I believe in the color brown. I believe that this color, a color disliked by many, written off as not beautiful, is indeed, beautiful. It’s beautiful for its food, for the chocolate that melts on the tongues of all the brown haters who taste the decadence but cannot see the shimmering magnificence. I believe in the color that so many do not love because it deserves to be loved. I believe that it’s a wonderful color for a swimsuit or a Chevrolet, a wonderful color for mahogany chairs and home-cooked pot roast. Brown is my very favorite color. But the reason, the number one reason I believe in the color brown is because it’s the color of the eyes of the one I love. I believe in the color brown because her eyes are brown, her hair is brown, and her skin is brown.

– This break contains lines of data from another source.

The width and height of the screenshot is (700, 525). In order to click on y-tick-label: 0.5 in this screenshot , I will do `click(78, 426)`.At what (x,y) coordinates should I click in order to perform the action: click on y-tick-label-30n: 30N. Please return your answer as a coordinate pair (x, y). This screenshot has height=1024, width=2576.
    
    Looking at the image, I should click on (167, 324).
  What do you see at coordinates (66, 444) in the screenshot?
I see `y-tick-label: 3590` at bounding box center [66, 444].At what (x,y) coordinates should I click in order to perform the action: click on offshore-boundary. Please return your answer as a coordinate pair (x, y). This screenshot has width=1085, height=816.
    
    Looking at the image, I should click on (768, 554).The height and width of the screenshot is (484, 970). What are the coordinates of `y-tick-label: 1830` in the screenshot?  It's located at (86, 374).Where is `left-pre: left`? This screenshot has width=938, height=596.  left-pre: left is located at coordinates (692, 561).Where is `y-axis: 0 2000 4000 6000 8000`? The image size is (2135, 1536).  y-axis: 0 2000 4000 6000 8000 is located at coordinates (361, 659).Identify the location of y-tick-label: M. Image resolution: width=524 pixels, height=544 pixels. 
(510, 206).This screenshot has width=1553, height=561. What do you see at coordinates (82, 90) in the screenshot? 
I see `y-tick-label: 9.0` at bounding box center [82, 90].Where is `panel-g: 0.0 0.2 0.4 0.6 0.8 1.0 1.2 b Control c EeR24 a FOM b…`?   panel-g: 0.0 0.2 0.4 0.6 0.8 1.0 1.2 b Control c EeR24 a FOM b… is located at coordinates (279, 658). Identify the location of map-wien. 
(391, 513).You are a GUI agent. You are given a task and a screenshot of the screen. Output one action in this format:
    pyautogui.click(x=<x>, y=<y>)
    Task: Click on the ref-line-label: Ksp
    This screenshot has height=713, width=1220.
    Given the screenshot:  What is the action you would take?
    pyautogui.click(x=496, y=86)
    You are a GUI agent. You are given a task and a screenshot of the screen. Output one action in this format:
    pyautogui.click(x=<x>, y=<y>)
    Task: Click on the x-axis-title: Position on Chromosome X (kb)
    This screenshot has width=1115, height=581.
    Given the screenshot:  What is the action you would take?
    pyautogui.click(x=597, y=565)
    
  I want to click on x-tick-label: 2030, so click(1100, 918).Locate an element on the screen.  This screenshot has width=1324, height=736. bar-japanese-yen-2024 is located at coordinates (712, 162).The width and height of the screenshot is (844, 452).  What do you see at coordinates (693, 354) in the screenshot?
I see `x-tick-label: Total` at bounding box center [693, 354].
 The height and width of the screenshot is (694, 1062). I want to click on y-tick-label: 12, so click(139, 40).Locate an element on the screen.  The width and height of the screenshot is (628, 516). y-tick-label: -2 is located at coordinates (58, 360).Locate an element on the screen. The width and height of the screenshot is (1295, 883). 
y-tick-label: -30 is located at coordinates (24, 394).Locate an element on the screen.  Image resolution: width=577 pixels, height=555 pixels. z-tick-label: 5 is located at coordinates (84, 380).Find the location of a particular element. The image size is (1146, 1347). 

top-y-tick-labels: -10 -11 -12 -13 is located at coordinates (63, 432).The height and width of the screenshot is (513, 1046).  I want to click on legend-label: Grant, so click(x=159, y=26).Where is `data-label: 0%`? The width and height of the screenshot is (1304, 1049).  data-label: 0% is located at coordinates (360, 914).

The color brown brings me back to the day I first spoke to her, on stage, just before performing a play we did together. I was shy, too shy to speak to her for an entire month even though I saw her every day after school for two hours of rehearsal. She was shy, too. But there was an attraction, a reason, as to why I fell in love with the color brown… and her. I remember it clearly too… that moment when she first talked to me.

Our brown eyes met, and my heart started beating faster than it would’ve had I been running the Boston marathon in the dead heat of summer. She started talking about our ages. She was 14, a freshman, and I was 18, a senior, but who can choose when it comes to matters of the heart, right? She was saying something, something about how she was the youngest cast member, and I was the oldest. Funny. But I wasn’t really listening. I mean, sure, I was smiling and laughing and talking, but what I was mostly doing was staring right into her chocolate pudding eyes.

Like comfort food, she healed my heart, my broken heart. It had been through a lot. I remember crying every day over my deceased father; I remember crying over the best friend who betrayed me just before summer started, forcing me to go all summer practically alone, longing for someone, anyone to show me they still cared.

Then, she was there. Every single day she was there, is still there, and I am the most thankful person in this entire world. I believe in the color brown because she believes in the color brown. She loves my eyes just as I love hers, and we can spend hours upon hours staring, gazing into each other’s eyes until we’ve memorized just where every fleck of gold is. Her skin is smooth to the touch, and it smells like a crisp winter’s day mixed with the fragrance of a spring flower, autumnal leaves, and the soothing summer sun. I am in love. I don’t care how old she is. I just don’t care. She is my every color rose. And though she sometimes pricks me with thorns of anger, occasionally draws blood with piercing words that are aimed at exposing my mistakes, she is still as beautiful as that rose, as fragrant, and as telling. A rose is a symbol of love. Love is what I live and will die for, for love cannot choose. It does not discriminate based on race or on gender. One can love a person, an idea, a theory, even a color. I love the color brown because it is her; she is my favorite color.

The day I met her, my life changed forever. I cannot dance without wishing she were my partner. I cannot sing without wanting her to hear. I cannot believe in anything without believing in her and believing in the brown I see in her eyes, the brown that, to me, symbolizes love, and the brown that made this non-believing, broken-hearted soul believe in love, too.